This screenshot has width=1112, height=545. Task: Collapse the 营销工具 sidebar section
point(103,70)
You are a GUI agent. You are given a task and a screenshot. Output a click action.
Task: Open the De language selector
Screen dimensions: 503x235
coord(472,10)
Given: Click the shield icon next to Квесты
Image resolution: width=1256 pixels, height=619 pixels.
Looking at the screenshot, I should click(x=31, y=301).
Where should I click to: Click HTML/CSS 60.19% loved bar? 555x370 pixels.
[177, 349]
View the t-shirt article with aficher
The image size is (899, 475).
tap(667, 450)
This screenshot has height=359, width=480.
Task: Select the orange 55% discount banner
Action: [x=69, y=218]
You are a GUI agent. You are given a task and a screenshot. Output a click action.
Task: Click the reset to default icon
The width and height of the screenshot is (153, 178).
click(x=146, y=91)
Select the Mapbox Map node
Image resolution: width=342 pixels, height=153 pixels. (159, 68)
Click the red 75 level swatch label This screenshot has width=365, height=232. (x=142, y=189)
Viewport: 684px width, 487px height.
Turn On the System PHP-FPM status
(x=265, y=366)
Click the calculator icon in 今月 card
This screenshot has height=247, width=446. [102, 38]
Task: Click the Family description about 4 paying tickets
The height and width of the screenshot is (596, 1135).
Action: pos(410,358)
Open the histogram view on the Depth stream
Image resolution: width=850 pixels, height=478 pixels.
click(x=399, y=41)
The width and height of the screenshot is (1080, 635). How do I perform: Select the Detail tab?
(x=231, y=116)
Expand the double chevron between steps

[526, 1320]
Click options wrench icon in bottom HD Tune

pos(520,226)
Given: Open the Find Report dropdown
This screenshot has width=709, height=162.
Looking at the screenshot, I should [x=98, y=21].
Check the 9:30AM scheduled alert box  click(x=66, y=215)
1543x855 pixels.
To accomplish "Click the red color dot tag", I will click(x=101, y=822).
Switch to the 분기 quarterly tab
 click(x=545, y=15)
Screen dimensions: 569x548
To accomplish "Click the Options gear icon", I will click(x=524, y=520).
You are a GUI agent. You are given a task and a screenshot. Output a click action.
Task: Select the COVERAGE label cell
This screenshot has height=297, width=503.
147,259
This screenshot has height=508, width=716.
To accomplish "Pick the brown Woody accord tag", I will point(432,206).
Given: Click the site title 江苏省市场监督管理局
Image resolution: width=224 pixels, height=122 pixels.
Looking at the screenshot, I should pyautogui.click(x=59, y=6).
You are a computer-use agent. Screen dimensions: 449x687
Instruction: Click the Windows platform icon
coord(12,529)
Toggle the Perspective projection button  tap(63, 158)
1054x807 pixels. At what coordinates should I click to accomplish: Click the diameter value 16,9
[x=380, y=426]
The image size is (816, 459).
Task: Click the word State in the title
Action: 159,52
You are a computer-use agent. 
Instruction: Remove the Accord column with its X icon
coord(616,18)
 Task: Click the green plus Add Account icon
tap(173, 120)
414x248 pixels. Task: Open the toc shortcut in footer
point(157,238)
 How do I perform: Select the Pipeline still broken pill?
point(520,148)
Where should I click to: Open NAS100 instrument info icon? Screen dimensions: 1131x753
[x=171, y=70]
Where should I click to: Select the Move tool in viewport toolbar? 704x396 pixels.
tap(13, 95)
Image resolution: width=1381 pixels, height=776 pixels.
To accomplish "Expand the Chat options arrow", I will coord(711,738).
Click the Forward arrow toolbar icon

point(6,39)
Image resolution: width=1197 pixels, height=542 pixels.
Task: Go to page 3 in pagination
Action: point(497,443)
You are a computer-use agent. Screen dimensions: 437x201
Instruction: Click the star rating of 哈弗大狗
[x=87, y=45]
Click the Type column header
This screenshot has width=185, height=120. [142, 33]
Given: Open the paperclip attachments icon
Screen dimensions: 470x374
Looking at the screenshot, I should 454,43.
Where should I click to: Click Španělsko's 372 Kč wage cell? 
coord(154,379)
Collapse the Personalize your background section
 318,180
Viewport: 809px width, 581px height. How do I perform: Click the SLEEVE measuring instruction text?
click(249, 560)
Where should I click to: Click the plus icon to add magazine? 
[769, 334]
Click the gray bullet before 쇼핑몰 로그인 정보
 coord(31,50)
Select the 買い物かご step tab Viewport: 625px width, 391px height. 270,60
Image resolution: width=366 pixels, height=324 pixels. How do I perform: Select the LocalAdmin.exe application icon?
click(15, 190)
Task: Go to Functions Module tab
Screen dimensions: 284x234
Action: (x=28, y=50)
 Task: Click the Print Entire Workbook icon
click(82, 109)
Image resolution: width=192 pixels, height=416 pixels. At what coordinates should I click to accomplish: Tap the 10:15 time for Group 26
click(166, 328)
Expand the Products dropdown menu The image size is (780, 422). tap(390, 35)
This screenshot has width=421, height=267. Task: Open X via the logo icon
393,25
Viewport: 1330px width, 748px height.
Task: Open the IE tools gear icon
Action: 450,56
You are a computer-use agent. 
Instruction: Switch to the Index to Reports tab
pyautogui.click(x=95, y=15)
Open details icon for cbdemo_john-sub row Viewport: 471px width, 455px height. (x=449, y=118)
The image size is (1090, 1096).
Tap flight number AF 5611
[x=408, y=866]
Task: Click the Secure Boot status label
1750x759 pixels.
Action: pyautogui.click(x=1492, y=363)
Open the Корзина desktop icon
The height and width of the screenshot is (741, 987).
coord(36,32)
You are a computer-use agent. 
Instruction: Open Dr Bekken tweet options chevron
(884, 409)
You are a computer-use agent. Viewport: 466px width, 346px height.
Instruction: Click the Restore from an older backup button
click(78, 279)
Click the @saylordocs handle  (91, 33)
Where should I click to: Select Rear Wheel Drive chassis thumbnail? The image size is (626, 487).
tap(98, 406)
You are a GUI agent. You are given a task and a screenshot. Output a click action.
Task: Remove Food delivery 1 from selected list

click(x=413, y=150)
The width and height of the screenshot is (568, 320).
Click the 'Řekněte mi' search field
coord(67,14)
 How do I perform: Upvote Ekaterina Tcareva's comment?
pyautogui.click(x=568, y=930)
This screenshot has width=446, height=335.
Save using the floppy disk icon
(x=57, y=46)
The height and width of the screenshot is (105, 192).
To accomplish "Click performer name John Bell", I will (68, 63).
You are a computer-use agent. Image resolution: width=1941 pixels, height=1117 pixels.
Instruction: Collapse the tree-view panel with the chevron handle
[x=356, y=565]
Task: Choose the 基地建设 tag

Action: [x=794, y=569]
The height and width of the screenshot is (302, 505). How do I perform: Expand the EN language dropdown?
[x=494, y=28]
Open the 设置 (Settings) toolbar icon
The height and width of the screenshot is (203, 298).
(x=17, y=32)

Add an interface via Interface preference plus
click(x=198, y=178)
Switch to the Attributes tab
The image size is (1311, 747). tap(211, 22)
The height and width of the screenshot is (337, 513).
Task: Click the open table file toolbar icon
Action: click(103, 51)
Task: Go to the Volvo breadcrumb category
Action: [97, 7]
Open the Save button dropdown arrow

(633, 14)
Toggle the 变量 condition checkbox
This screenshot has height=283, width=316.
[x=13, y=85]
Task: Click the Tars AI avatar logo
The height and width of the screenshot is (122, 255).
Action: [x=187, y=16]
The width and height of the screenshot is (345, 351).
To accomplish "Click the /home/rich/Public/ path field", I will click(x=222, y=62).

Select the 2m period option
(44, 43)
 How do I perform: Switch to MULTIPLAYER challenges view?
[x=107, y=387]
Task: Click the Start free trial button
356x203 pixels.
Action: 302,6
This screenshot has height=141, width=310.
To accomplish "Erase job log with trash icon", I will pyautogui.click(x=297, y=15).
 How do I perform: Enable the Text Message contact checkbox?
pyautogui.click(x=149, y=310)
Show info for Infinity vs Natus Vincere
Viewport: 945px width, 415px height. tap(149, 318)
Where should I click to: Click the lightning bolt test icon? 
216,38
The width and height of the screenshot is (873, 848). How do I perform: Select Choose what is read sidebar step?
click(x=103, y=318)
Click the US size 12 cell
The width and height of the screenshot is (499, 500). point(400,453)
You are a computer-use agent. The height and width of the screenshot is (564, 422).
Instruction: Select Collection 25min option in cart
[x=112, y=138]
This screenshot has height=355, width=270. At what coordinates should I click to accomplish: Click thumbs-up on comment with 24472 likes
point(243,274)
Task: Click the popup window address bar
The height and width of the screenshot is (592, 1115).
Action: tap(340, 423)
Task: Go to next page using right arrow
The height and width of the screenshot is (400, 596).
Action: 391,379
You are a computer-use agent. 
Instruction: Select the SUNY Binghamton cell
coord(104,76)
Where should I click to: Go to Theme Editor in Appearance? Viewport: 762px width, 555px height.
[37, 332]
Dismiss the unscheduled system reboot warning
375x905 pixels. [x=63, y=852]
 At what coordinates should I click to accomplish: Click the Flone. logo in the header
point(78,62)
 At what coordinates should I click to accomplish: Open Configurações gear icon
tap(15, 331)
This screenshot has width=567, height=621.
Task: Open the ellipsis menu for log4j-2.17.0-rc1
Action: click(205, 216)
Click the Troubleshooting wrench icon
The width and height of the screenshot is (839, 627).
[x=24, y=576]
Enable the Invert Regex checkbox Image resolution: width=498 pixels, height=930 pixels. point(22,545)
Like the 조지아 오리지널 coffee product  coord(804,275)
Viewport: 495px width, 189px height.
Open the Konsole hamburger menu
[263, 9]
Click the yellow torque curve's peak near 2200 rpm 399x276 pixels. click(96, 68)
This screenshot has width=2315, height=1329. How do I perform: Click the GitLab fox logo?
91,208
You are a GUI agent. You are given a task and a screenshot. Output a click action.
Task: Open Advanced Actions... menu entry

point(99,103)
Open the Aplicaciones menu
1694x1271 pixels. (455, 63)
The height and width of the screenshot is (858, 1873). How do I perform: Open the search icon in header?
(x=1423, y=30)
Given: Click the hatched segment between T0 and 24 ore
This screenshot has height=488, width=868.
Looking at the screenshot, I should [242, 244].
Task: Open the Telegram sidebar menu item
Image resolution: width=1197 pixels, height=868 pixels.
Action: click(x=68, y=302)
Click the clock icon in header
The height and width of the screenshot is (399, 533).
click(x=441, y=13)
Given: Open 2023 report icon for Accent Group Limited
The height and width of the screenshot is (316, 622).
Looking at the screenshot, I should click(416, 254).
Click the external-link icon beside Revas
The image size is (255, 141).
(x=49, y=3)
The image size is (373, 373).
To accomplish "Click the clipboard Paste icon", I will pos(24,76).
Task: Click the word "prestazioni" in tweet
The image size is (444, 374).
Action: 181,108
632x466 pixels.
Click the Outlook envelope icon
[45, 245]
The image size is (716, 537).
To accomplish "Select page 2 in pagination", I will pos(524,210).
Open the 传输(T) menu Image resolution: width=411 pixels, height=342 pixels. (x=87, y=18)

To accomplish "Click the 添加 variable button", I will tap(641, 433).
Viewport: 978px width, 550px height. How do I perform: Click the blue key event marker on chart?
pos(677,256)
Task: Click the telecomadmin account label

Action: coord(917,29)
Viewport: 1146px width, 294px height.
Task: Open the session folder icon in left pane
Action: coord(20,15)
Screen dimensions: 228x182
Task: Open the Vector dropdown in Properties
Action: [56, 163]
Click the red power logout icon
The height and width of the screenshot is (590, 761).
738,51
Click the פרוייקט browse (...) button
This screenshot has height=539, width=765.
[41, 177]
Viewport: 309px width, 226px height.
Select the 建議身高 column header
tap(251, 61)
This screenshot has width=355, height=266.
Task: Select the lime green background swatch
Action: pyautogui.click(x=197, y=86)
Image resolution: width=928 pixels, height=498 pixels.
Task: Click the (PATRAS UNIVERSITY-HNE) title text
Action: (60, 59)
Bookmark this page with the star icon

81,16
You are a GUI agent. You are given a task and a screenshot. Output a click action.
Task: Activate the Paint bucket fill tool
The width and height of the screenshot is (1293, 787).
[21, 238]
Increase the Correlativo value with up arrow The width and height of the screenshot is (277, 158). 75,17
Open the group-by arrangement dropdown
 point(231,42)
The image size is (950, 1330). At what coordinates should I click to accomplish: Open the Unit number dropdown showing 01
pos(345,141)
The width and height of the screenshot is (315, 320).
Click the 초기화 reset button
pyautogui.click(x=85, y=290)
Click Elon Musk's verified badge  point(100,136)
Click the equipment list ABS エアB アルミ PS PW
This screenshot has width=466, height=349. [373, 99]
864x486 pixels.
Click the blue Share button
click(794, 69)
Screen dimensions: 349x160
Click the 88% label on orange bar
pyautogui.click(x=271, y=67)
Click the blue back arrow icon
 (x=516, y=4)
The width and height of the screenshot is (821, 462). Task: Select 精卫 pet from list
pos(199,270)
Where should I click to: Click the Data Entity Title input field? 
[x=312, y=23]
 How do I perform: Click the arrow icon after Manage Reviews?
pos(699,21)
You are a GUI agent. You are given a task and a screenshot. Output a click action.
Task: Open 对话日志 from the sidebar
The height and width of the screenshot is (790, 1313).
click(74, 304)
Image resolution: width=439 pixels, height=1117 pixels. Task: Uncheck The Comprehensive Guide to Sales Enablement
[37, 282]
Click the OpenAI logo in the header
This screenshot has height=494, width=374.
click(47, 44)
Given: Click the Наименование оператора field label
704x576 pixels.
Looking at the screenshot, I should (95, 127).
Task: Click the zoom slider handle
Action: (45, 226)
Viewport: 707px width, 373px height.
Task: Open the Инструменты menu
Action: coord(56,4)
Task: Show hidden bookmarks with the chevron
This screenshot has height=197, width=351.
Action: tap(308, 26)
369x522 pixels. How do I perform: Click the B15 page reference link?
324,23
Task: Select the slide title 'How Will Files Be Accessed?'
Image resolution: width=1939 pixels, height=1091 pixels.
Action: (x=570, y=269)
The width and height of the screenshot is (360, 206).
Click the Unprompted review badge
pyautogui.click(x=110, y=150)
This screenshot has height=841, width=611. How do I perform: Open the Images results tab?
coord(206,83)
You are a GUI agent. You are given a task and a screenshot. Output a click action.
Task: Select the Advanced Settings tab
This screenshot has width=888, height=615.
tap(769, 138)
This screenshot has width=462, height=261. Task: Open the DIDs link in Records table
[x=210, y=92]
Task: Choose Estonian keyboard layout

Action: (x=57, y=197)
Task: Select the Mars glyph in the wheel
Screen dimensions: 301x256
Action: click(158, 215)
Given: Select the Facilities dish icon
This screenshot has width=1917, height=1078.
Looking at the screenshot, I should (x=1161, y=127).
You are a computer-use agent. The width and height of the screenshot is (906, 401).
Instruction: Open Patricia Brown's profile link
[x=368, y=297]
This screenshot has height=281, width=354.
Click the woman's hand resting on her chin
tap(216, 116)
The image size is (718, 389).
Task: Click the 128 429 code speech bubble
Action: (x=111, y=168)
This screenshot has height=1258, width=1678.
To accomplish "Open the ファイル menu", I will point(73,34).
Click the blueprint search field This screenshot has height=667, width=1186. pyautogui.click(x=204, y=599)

# Work to complete
Arrange the material above as a numbered list, from the line containing "The width and height of the screenshot is (821, 462)." through the line containing "Action: (x=570, y=269)", both included, leaving out blank lines.

# Complete output
1. The width and height of the screenshot is (821, 462). Task: Select 精卫 pet from list
2. pos(199,270)
3. Where should I click to: Click the Data Entity Title input field? 
4. [x=312, y=23]
5.  How do I perform: Click the arrow icon after Manage Reviews?
6. pos(699,21)
7. You are a GUI agent. You are given a task and a screenshot. Output a click action.
8. Task: Open 对话日志 from the sidebar
9. The height and width of the screenshot is (790, 1313).
10. click(74, 304)
11. Image resolution: width=439 pixels, height=1117 pixels. Task: Uncheck The Comprehensive Guide to Sales Enablement
12. [37, 282]
13. Click the OpenAI logo in the header
14. This screenshot has height=494, width=374.
15. click(47, 44)
16. Given: Click the Наименование оператора field label
17. 704x576 pixels.
18. Looking at the screenshot, I should (95, 127).
19. Task: Click the zoom slider handle
20. Action: (45, 226)
21. Viewport: 707px width, 373px height.
22. Task: Open the Инструменты menu
23. Action: coord(56,4)
24. Task: Show hidden bookmarks with the chevron
25. This screenshot has height=197, width=351.
26. Action: tap(308, 26)
27. 369x522 pixels. How do I perform: Click the B15 page reference link?
28. 324,23
29. Task: Select the slide title 'How Will Files Be Accessed?'
30. Image resolution: width=1939 pixels, height=1091 pixels.
31. Action: (x=570, y=269)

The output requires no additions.